Nationalstolz und Antisemitismus fanden im Protestantismus ihren Platz. Der eigentliche Sündenfall war dann das Dritte Reich. In der Organisation "Deutsche Christen" tummelten sich die Sympathisanten der Nationalsozialisten.

"Das war fatal. Viele haben auch geschwiegen, waren in der inneren Emigration, aber selbst die Bekennende Kirche war eher gegründet worden, um die Selbstständigkeit der evangelischen Kirche aufrechtzuerhalten, sich nicht gleichschalten zu lassen. Es war nicht gleich¬bedeutend mit Widerstand."

Das ist einer der Gründe, weshalb das Pfarrhaus in der DDR so politisch werden konnte. Nach dem Dritten Reich gab es keine Entschuldigung mehr: Luthers "Zwei-Reiche-Lehre" hatte ausgedient. Für Opportunis¬mus und Mitläufertum gab es keine moralische Rechtfertigung mehr.

"Das ist ein ziemlich einmaliger historischer Lernprozess, dass da eine Institution wie das Pfarrhaus die Konsequenzen gezogen hat aus einer historischen Verfehlung."
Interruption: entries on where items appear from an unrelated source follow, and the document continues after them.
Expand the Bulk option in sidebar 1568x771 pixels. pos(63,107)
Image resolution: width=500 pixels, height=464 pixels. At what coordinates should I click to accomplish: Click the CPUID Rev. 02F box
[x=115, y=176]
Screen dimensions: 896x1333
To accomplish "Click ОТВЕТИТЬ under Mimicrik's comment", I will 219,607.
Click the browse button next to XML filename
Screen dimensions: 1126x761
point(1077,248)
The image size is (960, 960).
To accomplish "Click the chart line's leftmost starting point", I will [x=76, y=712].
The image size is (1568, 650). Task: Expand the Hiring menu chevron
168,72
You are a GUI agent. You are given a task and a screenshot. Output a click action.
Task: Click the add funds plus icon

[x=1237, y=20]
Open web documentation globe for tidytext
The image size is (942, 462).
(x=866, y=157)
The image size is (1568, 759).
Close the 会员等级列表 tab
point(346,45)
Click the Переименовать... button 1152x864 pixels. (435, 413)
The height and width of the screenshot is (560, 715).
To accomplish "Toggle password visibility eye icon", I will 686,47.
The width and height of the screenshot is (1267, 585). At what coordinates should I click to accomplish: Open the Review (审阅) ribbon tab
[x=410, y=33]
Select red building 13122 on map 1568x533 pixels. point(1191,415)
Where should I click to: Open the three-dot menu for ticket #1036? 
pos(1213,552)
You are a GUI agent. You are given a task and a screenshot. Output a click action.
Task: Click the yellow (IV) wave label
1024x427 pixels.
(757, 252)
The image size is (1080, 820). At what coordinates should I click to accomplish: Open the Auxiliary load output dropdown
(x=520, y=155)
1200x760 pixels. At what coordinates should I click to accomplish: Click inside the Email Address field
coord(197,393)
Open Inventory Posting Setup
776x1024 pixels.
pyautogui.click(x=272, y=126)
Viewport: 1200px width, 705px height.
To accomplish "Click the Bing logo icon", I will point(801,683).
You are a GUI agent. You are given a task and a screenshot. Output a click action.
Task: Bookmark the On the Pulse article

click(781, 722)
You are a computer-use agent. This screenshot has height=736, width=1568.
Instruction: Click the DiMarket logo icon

Hier schließt sich der Kreis. Die geläuterten Protestanten sind politikfähig geworden, und sie treffen den Zeitgeist. Neben den vermeintlichen Märchenprinzen wie Karl-Theodor zu Guttenberg oder Christian Wulff sind die Protestanten politisch erfolgreich, weil sie für christliche Werte einstehen, die dem Gemeinwohl dienen.

"In der Bibel ist zum Beispiel das Armutsgebot durch Jesus sehr, sehr stark präsent. Er hat auch gesagt: Verschenkt euer Hab und Gut! Die materiellen Güter haben keinen hohen Stellenwert. Und im Protestantismus geht es dann so weit, dass eigentlich Kategorien wie Bescheidenheit, Demut und Verzicht auf Prachtentfaltung wesentlich zum Selbst¬verständnis dazugehören. Mit anderen Worten: Ein Pfarrer mit der Rolex wäre undenkbar."